Requirement a :: Reproduce the part of the passage on job and housing rights starting at "There are also laws against" and ending at "have recently left.".

Text extract ::
If you’re planning on leaving an abusive relationship or you’ve just left, knowing your rights regarding your job can be crucial. These laws vary state by state and may fluctuate depending on what kind of job you have.

The state you’re living in may have laws that prohibit your employer from firing or punishing you if you need to take time off to go to court, for example. Some of these laws allow for unpaid leave in such circumstances.

There are also laws against ‘wrongful termination’ if you’ve been fired, demoted, suspended or forced to quit if your employer learns that you’re a victim of domestic violence.

This is a useful resource for learning about federal and state employment law protections.

Some employers also have Employee Assistance Programs (EAPs) offering different assistance and counseling services. Speak to your HR department to see what types of options may exist for you.

Housing Rights

Housing discrimination against victims occurs far too often, so learning about your rights can be extremely important if you’re thinking about leaving a relationship or have recently left.

Some states have laws that allow victims to terminate their leases, have their locks changed and more. There are also laws that help safeguard against being evicted or losing your housing because of the violence. These laws differ on local, state and federal levels.

Requirement b :: Recast the lines of the listing below as a numbered list, starting at the line that contains "Where should I click to: Go" and ending at the line that contains "pyautogui.click(x=77, y=206)", leaving out blank lines.

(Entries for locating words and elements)

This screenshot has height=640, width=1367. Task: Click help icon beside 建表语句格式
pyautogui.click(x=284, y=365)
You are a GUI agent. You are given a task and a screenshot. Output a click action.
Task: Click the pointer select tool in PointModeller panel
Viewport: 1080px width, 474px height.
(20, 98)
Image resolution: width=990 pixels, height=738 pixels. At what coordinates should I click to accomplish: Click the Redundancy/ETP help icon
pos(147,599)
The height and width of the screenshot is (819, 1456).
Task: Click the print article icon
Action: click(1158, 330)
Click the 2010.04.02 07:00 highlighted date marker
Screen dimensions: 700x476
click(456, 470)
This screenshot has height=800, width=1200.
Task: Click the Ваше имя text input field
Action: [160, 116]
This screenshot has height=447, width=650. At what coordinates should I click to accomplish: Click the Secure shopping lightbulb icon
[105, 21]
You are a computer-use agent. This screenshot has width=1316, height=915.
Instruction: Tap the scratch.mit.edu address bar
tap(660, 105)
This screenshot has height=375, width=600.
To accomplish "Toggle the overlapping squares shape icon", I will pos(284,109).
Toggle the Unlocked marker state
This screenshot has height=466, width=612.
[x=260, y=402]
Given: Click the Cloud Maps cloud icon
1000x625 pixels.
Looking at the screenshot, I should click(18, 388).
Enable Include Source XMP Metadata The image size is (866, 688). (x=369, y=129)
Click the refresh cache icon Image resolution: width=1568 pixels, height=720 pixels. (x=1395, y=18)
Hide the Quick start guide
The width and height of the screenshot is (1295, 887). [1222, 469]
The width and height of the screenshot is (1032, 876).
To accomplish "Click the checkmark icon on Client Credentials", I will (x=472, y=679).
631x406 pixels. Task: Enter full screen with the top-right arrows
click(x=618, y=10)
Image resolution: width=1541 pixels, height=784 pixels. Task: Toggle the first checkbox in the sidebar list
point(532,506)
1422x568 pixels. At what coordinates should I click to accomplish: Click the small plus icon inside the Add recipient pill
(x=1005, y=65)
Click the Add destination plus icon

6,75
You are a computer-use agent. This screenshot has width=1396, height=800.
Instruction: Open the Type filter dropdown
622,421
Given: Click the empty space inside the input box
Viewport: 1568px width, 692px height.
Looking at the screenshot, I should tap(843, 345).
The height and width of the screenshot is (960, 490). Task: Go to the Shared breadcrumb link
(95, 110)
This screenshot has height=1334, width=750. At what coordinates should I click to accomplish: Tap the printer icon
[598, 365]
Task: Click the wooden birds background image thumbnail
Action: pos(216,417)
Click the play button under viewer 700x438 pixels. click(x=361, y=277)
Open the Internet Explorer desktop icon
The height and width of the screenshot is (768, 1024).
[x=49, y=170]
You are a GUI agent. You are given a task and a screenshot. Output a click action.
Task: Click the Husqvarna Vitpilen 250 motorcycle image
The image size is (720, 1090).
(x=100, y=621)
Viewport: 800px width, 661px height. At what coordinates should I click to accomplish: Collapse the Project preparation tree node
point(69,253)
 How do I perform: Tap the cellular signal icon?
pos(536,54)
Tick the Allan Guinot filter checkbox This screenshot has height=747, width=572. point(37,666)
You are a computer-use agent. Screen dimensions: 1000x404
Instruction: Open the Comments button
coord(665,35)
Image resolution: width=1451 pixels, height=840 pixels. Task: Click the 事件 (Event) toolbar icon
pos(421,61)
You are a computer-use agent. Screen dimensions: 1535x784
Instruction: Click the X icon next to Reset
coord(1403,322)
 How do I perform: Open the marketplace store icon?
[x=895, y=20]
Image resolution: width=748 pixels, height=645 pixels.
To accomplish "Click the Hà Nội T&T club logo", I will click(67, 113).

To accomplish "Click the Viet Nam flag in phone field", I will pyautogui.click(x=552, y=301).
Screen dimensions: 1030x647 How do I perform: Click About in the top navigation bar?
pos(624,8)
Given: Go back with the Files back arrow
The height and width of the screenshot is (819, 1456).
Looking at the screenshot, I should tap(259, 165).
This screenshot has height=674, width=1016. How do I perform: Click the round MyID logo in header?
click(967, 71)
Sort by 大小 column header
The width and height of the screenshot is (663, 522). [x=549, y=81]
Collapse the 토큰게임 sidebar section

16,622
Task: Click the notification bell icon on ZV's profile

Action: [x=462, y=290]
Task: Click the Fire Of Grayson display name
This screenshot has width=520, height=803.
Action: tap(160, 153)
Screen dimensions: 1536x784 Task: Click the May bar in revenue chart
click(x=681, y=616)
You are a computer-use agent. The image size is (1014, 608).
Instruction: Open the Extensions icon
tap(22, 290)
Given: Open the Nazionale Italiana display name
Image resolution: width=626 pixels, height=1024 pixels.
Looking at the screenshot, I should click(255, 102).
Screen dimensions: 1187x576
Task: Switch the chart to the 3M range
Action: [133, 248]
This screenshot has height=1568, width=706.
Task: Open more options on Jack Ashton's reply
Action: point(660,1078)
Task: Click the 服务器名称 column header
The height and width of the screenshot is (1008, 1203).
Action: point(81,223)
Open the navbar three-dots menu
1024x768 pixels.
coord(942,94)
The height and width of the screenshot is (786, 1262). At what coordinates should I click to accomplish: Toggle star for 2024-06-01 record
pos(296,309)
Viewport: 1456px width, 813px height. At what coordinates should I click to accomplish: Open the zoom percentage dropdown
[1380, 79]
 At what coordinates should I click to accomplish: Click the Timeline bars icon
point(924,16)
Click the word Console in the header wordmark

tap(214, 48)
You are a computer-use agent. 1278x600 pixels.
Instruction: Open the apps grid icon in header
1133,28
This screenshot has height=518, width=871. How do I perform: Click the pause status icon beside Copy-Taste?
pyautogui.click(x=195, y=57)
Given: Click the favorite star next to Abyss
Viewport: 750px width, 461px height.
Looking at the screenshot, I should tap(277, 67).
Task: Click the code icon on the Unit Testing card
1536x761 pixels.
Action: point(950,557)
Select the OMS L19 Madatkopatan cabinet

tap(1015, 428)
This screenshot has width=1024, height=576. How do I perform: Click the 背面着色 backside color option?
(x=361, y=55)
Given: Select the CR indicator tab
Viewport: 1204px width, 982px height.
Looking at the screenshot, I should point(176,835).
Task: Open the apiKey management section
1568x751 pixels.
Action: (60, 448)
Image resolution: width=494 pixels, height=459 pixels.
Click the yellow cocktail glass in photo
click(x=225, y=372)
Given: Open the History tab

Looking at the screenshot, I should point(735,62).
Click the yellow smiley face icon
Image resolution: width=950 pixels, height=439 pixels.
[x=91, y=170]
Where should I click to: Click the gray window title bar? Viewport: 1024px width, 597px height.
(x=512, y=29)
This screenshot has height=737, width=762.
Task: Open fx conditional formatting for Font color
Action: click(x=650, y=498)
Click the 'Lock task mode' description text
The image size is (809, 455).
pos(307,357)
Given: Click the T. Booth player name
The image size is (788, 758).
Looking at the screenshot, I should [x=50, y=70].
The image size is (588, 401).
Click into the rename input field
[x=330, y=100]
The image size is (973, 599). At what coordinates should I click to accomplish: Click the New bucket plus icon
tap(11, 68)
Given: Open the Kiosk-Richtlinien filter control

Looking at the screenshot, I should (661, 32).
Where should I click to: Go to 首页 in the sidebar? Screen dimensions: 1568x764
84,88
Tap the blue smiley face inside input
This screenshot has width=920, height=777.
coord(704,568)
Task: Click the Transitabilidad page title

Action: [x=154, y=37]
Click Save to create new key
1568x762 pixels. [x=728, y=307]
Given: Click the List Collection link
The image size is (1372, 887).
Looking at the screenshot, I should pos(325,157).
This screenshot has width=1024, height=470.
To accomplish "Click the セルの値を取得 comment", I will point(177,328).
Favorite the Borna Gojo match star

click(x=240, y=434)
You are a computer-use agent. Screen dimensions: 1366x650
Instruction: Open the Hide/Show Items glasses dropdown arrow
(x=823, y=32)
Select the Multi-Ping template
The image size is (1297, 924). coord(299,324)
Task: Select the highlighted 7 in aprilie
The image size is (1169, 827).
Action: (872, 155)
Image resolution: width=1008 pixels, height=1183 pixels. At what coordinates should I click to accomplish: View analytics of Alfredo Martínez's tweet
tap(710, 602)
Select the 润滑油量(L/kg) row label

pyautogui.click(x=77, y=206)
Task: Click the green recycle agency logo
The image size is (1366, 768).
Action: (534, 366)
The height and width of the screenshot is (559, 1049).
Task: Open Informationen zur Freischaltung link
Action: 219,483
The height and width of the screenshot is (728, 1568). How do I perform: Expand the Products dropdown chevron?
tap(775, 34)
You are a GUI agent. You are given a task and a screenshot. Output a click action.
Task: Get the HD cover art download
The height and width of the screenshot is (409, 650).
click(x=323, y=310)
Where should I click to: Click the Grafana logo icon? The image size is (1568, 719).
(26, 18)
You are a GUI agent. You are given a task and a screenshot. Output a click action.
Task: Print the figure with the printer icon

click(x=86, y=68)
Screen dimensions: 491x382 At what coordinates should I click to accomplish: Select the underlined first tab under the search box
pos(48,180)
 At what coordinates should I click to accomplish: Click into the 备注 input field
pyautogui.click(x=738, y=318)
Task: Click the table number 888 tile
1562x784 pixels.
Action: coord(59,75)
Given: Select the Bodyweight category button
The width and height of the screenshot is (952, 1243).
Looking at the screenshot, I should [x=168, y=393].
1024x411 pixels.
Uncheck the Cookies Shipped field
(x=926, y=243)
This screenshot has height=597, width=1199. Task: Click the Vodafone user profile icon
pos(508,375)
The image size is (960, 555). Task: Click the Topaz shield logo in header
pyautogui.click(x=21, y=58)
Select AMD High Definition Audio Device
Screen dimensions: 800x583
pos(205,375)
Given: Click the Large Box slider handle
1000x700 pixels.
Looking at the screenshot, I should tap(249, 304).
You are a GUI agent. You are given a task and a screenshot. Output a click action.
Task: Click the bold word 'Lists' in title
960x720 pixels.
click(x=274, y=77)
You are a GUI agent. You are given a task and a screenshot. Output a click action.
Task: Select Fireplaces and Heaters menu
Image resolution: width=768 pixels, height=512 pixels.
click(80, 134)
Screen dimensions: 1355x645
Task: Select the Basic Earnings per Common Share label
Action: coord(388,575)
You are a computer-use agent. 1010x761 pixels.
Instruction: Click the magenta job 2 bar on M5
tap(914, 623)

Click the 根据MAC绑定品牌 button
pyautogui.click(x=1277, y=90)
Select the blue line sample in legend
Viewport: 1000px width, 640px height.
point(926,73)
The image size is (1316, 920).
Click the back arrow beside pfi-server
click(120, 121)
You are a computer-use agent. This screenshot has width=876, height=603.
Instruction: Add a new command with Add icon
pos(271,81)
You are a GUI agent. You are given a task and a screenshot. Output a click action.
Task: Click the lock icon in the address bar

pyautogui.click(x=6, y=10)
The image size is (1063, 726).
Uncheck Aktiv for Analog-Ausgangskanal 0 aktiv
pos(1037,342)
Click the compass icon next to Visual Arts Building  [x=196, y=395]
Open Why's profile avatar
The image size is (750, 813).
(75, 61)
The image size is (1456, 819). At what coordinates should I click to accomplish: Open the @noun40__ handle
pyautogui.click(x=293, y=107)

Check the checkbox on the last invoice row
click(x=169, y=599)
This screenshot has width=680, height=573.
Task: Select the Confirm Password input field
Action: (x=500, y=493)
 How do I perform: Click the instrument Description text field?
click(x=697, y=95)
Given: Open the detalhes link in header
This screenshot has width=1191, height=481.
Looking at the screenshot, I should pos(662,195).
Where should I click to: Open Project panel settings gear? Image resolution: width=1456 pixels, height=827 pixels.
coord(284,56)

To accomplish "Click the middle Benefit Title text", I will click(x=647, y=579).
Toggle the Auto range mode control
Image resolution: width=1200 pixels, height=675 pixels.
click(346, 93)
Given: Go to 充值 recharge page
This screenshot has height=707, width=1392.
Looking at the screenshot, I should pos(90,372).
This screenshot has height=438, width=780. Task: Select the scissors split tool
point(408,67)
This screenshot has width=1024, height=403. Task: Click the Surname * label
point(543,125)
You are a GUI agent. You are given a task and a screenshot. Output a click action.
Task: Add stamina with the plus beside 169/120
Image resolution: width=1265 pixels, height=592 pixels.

Response a ::
There are also laws against ‘wrongful termination’ if you’ve been fired, demoted, suspended or forced to quit if your employer learns that you’re a victim of domestic violence.

This is a useful resource for learning about federal and state employment law protections.

Some employers also have Employee Assistance Programs (EAPs) offering different assistance and counseling services. Speak to your HR department to see what types of options may exist for you.

Housing Rights

Housing discrimination against victims occurs far too often, so learning about your rights can be extremely important if you’re thinking about leaving a relationship or have recently left.

Response b ::
1. Where should I click to: Go to 首页 in the sidebar? Screen dimensions: 1568x764
2. 84,88
3. Tap the blue smiley face inside input
4. This screenshot has width=920, height=777.
5. coord(704,568)
6. Task: Click the Transitabilidad page title
7. Action: [x=154, y=37]
8. Click Save to create new key
9. 1568x762 pixels. [x=728, y=307]
10. Given: Click the List Collection link
11. The image size is (1372, 887).
12. Looking at the screenshot, I should pos(325,157).
13. This screenshot has width=1024, height=470.
14. To accomplish "Click the セルの値を取得 comment", I will point(177,328).
15. Favorite the Borna Gojo match star
16. click(x=240, y=434)
17. You are a computer-use agent. Screen dimensions: 1366x650
18. Instruction: Open the Hide/Show Items glasses dropdown arrow
19. (x=823, y=32)
20. Select the Multi-Ping template
21. The image size is (1297, 924). coord(299,324)
22. Task: Select the highlighted 7 in aprilie
23. The image size is (1169, 827).
24. Action: (872, 155)
25. Image resolution: width=1008 pixels, height=1183 pixels. At what coordinates should I click to accomplish: View analytics of Alfredo Martínez's tweet
26. tap(710, 602)
27. Select the 润滑油量(L/kg) row label
28. pyautogui.click(x=77, y=206)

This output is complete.